In spite of that being in most if not all code books, I would venture to say that most of us do not ream copper pipe. That is like asking someone, "Do you drive the posted speed limit, never exceeding the posted speed limit?" Yeah right. If someone mentions excess turbulence in the pipe due to not reaming, then the answer to that is it will take years for the extra turbulence to affect anything. (if ever). By then, home will be getting renovated or homeowners will be long dead.


----------



## Protech (Sep 22, 2008)

[QUOTE=SewerRatz;140106]Properly sized air chambers work just fine. I know this for a fact. I been in houses where some hack installed new copper plumbing and did not put any air chambers in the system and the water hammer was horrible. I cut in tees and put in properly sized air chambers, and problem solved, along with no complaints years later.[/QUOTE]

Air chambers do not work because they eventually become saturated with water.
it's no different than a hydropneumatic tank on a well system. Every so often the tank must be a drained down to let air in. Air chambers are basically small hydropneumatic tanks.


----------



## Protech (Sep 22, 2008)

→ TASK SET
(A) Please repeat word for word the part of the plumbing thread that opens with the words containing "[QUOTE=SewerRatz;140106]Properly sized air" and closes with "small hydropneumatic tanks.".
(B) In the plumbing thread, what reason does Protech give for air chambers not working?

→ EXTRACTED ENTRIES

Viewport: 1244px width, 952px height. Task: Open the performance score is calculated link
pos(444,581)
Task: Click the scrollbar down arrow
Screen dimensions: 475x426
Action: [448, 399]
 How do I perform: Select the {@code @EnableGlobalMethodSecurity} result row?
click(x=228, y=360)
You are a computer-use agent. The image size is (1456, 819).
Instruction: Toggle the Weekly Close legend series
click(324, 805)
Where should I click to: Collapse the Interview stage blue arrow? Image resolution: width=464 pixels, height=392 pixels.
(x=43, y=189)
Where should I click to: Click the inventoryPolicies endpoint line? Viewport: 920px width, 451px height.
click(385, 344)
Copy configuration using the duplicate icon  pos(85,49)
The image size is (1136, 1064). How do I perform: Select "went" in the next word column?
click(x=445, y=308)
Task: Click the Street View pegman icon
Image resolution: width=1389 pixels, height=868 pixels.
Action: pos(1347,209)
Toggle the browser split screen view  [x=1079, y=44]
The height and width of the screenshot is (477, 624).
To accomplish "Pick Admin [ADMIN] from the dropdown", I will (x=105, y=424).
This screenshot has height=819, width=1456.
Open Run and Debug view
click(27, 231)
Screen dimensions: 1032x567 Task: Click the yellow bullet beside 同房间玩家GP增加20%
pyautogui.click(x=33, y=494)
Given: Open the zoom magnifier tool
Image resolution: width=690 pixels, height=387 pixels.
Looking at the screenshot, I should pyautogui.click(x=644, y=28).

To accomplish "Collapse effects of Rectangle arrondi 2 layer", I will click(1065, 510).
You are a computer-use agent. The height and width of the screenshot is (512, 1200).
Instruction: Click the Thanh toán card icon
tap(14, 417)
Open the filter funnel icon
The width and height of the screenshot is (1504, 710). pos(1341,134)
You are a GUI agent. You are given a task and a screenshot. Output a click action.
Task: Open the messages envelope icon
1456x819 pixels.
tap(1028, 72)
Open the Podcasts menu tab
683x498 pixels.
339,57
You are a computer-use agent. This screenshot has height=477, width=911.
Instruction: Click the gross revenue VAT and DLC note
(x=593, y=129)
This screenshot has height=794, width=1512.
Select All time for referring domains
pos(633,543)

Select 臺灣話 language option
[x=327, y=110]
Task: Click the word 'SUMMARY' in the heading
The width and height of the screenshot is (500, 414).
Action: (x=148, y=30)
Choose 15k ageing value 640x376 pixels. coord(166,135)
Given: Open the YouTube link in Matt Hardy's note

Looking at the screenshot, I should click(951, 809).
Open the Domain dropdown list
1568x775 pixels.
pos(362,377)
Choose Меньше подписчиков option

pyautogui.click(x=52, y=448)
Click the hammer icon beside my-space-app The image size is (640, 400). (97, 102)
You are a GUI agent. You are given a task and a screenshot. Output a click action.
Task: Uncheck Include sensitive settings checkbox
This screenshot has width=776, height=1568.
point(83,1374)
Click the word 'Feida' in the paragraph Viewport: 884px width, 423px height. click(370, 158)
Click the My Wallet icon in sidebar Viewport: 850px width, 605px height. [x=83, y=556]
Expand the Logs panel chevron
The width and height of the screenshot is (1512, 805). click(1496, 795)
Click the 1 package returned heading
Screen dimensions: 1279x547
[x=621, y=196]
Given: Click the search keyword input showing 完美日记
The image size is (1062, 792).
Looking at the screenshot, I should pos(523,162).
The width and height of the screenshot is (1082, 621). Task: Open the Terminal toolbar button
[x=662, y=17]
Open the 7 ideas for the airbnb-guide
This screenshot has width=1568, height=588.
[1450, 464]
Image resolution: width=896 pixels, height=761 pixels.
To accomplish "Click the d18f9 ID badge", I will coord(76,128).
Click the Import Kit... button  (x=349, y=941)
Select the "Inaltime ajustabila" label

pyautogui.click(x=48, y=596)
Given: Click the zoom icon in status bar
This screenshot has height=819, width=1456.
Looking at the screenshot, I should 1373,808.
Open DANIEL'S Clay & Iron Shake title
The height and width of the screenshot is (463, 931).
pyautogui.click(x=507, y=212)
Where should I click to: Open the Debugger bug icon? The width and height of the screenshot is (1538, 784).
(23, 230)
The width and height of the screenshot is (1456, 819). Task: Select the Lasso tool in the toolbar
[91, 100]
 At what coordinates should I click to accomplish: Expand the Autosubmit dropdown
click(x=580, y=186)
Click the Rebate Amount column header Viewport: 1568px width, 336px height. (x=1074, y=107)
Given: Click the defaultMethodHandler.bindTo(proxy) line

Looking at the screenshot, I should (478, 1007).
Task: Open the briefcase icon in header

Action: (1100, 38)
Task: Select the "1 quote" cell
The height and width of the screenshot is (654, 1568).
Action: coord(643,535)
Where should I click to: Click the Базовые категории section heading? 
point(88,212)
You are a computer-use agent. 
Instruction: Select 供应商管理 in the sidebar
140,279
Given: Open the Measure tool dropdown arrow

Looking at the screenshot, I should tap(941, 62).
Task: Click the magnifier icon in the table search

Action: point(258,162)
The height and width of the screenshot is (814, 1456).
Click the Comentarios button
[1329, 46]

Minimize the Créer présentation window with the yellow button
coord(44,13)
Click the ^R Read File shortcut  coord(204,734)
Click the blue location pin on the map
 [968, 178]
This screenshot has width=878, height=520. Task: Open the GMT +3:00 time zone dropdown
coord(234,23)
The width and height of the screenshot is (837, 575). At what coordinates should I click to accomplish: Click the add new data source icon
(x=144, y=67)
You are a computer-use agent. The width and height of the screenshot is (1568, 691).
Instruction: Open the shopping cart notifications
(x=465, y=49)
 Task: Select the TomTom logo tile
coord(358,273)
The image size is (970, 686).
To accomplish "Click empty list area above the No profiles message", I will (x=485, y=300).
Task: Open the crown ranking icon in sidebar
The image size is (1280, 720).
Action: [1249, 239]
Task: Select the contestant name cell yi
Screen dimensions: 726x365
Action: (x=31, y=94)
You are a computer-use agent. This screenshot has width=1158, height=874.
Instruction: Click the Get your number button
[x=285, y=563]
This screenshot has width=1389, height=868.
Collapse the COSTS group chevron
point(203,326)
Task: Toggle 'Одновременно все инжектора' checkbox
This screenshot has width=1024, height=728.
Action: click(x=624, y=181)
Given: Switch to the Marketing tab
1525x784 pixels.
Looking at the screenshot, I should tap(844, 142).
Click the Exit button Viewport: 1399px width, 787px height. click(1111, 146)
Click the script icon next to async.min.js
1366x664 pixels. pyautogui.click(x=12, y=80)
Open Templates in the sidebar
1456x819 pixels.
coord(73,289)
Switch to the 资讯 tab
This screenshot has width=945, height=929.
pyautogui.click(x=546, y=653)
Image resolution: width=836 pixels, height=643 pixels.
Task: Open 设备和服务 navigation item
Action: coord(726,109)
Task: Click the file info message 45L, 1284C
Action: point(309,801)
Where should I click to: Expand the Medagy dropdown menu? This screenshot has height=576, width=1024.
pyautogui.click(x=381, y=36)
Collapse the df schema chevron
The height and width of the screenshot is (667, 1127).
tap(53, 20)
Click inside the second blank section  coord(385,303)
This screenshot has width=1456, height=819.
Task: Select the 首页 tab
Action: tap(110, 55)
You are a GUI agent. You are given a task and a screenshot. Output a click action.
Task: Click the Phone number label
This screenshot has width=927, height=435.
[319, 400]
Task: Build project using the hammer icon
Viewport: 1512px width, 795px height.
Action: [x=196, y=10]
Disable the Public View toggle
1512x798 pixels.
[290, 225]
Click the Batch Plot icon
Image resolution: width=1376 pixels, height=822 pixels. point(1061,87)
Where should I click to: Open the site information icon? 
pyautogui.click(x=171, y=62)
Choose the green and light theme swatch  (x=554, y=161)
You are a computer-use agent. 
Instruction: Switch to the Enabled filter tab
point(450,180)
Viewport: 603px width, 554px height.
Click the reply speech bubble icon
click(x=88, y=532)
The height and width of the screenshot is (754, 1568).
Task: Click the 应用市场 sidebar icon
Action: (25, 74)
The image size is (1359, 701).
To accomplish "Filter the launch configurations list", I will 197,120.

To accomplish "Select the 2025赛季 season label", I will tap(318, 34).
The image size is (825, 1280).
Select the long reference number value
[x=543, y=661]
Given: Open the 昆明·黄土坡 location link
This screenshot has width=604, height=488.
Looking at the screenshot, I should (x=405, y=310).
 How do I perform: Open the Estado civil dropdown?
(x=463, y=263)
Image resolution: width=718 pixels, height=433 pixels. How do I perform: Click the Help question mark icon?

→ OUTPUTS FOR THE TASKS
(A)
[QUOTE=SewerRatz;140106]Properly sized air chambers work just fine. I know this for a fact. I been in houses where some hack installed new copper plumbing and did not put any air chambers in the system and the water hammer was horrible. I cut in tees and put in properly sized air chambers, and problem solved, along with no complaints years later.[/QUOTE]

Air chambers do not work because they eventually become saturated with water.
it's no different than a hydropneumatic tank on a well system. Every so often the tank must be a drained down to let air in. Air chambers are basically small hydropneumatic tanks.

(B) They eventually become saturated with water.